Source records

= Beginning of Section =

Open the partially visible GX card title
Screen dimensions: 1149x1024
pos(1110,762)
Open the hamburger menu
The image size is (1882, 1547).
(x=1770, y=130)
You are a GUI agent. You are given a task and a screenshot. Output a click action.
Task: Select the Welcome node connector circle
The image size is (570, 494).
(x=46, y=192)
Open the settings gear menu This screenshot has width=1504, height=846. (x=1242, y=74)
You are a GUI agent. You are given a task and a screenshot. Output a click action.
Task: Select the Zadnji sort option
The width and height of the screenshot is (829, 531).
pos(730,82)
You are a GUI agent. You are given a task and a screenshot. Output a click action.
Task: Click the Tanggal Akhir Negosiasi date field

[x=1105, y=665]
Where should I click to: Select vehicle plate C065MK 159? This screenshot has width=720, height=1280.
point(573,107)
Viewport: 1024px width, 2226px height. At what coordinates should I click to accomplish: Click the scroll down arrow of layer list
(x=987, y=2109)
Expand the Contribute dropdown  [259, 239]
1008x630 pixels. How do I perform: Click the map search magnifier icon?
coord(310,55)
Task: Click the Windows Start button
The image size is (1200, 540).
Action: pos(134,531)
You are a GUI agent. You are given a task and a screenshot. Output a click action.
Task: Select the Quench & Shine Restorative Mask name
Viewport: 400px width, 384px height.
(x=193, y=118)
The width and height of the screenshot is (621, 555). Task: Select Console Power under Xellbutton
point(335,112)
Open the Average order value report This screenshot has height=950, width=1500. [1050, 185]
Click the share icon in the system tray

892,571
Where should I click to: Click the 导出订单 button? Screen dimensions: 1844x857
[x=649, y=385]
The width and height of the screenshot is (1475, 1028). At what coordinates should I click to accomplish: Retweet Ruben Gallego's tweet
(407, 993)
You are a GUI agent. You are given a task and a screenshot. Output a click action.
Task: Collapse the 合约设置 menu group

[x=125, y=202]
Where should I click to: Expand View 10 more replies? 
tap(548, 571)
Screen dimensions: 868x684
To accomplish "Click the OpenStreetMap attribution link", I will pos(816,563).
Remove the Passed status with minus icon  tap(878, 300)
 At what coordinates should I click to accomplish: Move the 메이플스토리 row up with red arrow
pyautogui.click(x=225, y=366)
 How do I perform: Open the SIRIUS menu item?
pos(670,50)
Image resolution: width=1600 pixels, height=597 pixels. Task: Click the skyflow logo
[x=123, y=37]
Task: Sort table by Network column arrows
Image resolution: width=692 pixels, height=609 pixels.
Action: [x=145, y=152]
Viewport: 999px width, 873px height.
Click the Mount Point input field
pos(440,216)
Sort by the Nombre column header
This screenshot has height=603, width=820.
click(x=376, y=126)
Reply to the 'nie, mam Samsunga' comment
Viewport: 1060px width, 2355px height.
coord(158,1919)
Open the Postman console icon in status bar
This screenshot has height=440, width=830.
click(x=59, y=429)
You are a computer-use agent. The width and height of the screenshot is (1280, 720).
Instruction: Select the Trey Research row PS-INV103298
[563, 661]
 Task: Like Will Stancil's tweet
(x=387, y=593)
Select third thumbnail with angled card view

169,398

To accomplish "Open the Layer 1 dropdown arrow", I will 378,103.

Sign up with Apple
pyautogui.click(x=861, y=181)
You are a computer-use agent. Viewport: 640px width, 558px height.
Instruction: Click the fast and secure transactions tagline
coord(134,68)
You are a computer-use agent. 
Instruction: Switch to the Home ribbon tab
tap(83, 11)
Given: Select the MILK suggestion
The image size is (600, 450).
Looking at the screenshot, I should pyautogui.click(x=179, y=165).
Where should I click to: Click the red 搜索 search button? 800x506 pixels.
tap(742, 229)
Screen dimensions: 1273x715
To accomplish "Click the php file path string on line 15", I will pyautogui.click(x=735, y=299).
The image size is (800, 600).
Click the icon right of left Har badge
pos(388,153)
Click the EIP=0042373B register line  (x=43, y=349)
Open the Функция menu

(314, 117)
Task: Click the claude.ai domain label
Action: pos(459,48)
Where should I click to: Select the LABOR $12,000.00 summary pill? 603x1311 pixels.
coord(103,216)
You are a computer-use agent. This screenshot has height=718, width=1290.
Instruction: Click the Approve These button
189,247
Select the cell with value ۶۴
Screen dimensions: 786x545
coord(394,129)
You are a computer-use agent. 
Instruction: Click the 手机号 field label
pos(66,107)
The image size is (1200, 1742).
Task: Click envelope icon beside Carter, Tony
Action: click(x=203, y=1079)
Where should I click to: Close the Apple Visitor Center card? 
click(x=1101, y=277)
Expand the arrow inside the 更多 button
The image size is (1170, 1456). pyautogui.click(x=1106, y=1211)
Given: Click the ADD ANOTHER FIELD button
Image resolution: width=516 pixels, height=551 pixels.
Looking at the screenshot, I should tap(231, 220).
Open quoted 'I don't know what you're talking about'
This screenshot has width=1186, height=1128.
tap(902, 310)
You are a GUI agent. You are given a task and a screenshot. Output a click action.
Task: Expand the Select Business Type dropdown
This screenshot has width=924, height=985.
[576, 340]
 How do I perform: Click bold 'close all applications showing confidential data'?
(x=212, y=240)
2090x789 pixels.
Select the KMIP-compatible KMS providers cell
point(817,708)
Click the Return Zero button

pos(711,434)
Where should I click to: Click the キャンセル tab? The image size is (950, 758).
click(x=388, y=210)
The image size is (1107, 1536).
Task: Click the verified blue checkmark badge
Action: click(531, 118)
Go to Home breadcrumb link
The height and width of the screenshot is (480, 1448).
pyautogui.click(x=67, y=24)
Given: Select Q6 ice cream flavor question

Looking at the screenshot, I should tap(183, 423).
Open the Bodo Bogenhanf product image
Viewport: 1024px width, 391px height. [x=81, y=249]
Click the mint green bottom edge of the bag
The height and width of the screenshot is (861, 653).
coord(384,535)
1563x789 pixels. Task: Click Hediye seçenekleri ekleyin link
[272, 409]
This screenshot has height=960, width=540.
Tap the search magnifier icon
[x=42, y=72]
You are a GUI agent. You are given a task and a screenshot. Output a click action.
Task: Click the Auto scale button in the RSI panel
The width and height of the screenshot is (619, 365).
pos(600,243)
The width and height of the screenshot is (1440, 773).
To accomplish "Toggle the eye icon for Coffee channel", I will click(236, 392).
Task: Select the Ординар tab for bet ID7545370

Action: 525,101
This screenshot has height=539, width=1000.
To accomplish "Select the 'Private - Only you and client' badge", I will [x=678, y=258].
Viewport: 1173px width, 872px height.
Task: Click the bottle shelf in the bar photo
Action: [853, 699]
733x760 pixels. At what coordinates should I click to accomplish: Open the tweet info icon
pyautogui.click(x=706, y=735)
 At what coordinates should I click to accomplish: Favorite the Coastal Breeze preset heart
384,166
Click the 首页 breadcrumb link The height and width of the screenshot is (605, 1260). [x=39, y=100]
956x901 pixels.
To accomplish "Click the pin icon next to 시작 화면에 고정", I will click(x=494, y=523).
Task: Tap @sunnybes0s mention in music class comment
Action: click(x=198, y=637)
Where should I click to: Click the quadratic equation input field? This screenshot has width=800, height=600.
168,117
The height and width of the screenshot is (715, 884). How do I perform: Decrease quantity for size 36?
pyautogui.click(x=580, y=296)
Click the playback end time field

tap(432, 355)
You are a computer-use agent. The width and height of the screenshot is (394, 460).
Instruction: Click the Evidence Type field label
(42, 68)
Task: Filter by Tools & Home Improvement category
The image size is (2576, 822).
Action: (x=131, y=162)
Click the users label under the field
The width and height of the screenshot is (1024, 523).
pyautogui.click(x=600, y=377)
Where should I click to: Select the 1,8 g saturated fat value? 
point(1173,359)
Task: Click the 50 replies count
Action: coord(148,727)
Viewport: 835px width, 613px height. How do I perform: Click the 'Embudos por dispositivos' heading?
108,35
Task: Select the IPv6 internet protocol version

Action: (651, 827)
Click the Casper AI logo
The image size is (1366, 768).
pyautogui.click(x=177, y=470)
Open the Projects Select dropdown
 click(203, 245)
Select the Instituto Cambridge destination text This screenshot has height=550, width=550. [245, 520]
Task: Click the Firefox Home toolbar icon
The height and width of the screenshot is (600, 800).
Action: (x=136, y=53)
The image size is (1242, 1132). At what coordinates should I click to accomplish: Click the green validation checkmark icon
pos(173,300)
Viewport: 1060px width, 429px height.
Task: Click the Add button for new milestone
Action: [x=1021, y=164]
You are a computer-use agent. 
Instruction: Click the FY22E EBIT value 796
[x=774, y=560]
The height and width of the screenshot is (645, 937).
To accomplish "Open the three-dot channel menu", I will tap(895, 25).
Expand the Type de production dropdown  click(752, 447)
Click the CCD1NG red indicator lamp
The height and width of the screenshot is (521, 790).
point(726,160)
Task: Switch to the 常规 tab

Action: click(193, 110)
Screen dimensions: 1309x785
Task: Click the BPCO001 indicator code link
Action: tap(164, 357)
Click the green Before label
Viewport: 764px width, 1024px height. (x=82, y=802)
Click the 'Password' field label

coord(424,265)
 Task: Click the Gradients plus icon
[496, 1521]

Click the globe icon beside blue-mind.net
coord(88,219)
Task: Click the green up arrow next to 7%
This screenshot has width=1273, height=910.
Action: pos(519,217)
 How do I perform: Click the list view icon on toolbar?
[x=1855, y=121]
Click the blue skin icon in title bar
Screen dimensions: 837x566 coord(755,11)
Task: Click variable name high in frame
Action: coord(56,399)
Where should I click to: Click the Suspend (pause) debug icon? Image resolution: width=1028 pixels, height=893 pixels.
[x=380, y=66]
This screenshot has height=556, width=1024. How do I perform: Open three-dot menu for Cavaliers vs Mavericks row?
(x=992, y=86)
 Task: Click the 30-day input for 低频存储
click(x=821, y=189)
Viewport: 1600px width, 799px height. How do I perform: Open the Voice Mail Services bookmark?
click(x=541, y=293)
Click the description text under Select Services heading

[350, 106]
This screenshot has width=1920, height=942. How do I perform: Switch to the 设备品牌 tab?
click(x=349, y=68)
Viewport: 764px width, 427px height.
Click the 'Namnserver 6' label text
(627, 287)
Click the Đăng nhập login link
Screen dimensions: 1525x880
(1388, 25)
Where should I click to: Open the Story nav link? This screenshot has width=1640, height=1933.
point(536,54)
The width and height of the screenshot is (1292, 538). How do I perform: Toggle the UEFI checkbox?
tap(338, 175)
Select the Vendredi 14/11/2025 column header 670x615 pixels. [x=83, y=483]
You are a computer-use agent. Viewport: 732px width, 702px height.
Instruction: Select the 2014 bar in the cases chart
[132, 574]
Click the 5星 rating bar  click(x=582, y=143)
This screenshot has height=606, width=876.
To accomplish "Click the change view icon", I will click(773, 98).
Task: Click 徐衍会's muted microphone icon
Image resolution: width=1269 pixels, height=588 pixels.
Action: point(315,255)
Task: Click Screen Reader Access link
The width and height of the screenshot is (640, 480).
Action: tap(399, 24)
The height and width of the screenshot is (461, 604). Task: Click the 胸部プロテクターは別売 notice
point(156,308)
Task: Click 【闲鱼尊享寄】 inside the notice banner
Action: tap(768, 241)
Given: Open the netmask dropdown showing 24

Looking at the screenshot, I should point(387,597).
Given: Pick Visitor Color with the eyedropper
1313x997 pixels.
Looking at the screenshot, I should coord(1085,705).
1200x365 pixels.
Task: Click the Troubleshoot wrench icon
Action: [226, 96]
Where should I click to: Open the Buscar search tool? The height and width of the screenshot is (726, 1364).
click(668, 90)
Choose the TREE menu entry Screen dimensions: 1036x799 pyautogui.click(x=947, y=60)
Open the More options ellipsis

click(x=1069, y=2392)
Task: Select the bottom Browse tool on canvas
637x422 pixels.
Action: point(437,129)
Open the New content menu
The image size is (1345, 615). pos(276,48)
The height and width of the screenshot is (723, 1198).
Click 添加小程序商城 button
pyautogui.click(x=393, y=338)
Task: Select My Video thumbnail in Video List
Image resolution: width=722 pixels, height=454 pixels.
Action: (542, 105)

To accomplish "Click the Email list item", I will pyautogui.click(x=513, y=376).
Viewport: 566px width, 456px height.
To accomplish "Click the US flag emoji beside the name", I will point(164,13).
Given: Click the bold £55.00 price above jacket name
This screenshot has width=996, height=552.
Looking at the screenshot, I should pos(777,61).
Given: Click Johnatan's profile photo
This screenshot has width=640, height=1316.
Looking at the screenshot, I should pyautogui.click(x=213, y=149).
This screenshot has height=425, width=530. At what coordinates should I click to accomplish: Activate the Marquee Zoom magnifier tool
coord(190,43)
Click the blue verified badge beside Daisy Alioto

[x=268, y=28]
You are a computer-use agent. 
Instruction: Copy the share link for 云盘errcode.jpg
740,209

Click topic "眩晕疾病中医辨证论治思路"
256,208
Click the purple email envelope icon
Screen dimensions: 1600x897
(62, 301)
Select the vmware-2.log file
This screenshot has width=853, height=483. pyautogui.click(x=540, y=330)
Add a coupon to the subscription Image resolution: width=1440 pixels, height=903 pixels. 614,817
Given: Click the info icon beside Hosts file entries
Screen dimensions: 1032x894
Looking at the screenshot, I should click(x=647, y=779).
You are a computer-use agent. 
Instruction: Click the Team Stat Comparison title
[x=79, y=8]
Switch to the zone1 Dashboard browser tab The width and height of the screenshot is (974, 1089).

= End of Section =

• **What to produce**: Check each line above for the word "breadcrumb", and copy the lines where it appears.

• **Solution for this problem**:
Go to Home breadcrumb link
Click the 首页 breadcrumb link The height and width of the screenshot is (605, 1260). [x=39, y=100]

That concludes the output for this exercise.